Katmandu - Chego na capital nepalesa e caio no lugar certo. A proprietária do hotel é Tsering Dolkar, uma empresária tibetana que possui dois hotéis e vários outros negócios bem sucedidos. “Durante essas duas últimas semanas, desde os eventos trágicos em Lhasa, a nossa comunidade em Boudha se reúne quase que diariamente para rezar.”
O centro comunitário está repleto. No grande salão, mais de 700 pessoas sentadas repetem mantras. Fora da casa, outras 700 estão em um pátio. “Todos os tibetanos, em qualquer parte do mundo, têm como objetivo nesses dias rezar 100 milhões de orações em honra a Tara, um divindade feminina relacionada com a paz interior e exterior”, diz Ngawang Sangmo, presidente da Associação de Mulheres Tibetanas no Nepal. Para fugir do Tibete em 1959, ela caminhou 20 dias com seus pais até o Nepal. Ela tinha apenas 10 anos de idade.

Em Boudha, o bairro tibetano mais importante no vale de Katmandu, monges rezam para a paz mundial e interior. Ao fundo, uma pintura do palácio Potala lembra a relação com a terra natal.
“Desde o dia 10 de março - aniversário do revolta tibetana contra os chineses, quando milhares de tibetanos foram massacrados em 1959 - já rezamos 2 milhões de mantras aqui em Katmandu. Mandamos esses números para Dharamsala, sede do governo tibetano em exílio, na Índia.” Quando pergunto a Ngawang se apenas as rezas podem resolver essa situação política complexa, ela responde: “Talvez não possamos ver resultados tangíveis, mas a base do budismo é acumular méritos e buscar a felicidade para todos os seres, incluindo o povo chinês. Rezamos também para que nossos irmãos e irmãs no Tibete sofram menos.”
O som dos mantras é intenso. Dentro do salão, a ala do fundo está repleta de monjas. Algumas mais idosas, além de pronunciar as frases, também fazem girar suas rodas de preces. Dentro delas, existem milhares de orações escritas em papel. Segundo os budistas, cada vez que a roda dá uma volta completa uma prece é executada.

Uma monja movimenta sua roda de preces. Nas últimas duas semanas, a atenção da comunidade tibetana voltou-se completamente para a crise no Tibete.

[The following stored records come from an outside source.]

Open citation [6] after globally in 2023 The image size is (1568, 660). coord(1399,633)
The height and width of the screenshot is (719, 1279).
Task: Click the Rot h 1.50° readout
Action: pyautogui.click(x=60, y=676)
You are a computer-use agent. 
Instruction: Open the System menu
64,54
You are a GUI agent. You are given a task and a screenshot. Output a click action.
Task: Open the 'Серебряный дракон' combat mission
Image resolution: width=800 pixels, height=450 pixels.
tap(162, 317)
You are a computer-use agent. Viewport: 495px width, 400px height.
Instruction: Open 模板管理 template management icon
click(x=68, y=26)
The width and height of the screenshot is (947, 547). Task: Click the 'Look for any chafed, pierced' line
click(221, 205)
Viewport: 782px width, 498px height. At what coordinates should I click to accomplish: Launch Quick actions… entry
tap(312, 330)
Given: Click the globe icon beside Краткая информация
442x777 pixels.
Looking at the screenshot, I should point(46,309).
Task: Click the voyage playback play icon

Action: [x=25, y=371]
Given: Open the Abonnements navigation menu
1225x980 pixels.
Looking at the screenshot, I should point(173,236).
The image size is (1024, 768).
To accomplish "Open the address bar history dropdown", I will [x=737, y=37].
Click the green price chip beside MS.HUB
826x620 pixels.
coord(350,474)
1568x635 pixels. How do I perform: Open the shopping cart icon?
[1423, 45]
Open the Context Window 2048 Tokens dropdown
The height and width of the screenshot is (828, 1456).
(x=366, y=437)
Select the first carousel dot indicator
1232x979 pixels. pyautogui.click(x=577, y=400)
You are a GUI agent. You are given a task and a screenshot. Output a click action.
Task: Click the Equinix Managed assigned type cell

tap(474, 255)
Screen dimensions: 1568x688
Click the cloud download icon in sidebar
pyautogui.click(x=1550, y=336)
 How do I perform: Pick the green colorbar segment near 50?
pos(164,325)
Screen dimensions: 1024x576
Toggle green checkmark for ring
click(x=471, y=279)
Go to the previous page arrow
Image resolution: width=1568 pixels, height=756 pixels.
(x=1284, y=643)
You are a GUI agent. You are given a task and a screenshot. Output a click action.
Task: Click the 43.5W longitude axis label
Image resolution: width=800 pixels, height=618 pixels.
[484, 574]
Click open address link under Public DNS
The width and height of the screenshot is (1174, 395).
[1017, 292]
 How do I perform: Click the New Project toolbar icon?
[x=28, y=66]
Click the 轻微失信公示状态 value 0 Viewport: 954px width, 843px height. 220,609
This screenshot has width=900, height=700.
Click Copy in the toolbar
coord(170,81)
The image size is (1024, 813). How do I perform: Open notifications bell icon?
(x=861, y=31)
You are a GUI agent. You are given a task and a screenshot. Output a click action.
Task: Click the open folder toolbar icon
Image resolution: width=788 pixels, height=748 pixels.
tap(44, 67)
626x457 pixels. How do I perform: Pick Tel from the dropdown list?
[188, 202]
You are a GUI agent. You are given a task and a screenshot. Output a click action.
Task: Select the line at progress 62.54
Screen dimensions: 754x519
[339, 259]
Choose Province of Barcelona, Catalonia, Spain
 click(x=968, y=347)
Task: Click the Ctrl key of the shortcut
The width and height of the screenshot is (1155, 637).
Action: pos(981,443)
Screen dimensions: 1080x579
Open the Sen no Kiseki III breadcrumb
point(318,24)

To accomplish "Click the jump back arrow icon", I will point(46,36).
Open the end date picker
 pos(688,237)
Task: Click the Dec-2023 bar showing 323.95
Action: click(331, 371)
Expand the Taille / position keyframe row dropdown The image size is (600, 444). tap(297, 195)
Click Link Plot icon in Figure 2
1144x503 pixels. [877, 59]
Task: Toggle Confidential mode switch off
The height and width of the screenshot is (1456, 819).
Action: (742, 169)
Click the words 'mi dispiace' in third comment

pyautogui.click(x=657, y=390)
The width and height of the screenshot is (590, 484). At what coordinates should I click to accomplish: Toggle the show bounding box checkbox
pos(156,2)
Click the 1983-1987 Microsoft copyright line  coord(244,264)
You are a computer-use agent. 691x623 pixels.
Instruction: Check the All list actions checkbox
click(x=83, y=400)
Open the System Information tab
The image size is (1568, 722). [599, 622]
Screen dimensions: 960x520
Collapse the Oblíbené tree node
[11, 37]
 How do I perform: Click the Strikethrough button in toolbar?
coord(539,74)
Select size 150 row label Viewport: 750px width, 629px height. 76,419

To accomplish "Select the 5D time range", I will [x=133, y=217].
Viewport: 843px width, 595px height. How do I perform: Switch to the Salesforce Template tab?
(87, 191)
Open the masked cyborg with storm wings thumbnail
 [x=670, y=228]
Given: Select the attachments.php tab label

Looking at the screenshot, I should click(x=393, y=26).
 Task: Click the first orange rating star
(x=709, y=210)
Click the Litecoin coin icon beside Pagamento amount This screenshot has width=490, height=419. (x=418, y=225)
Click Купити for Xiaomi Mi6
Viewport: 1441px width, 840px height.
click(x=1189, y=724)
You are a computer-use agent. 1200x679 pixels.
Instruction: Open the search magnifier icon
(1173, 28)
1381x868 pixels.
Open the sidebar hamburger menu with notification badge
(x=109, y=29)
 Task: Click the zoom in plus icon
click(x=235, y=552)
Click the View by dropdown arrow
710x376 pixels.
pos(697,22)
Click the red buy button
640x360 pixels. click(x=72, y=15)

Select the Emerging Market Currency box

Monges budistas cantam em frente às lamparinas de óleo. Ao fundo, a bandeira tibetana.
Saio do grande salão e vejo na parede fotocópias das principais matérias de jornais sobre a crise em Lhasa: o número de mortos, o apoio dos EUA, as manifestações em vários países. Os mantras continuam e o número de pessoas aumenta. Tsering Dolkar está sentada em uma mesa, recebendo doações. “Um senhor idoso, muito pobre, disse que queria dar alguma coisa e o único bilhete que ele possuía era de 5 rúpias nepalesas (R$ 0,15). Também recebemos ontem um donativo de 50 mil rúpias (R$ 15.000). Cada um dá o que pode”, afirma Tsering.
Nos últimos dias, algumas fotos dramáticas, mostrando os corpos das vítimas, chegaram em Katmandu. As pessoas ficam arrasadas ao ver as imagens que demonstram a violência utilizada pela polícia chinesa. A conversa recai sobre os sofrimentos de seus parentes na terra natal. “As autoridades chinesas cortaram a água de muitos monastérios. Também não deixam que suprimentos entrem nos mosteiros e já existem casos de desnutrição”, afirma Tashi Phuntsok, membro do comitê coordenador. “Precisamos que o mundo saiba que esse genocídio cultural está acontecendo em pleno século 21″.

Na foto da direita, um jovem monge da região de Ambo Ngapa, no Tibete, ainda não identificado. Na foto da esquerda, Gegam, de 40 anos, também de Ambo Ngapa, foi assassinado com um tiro no peito.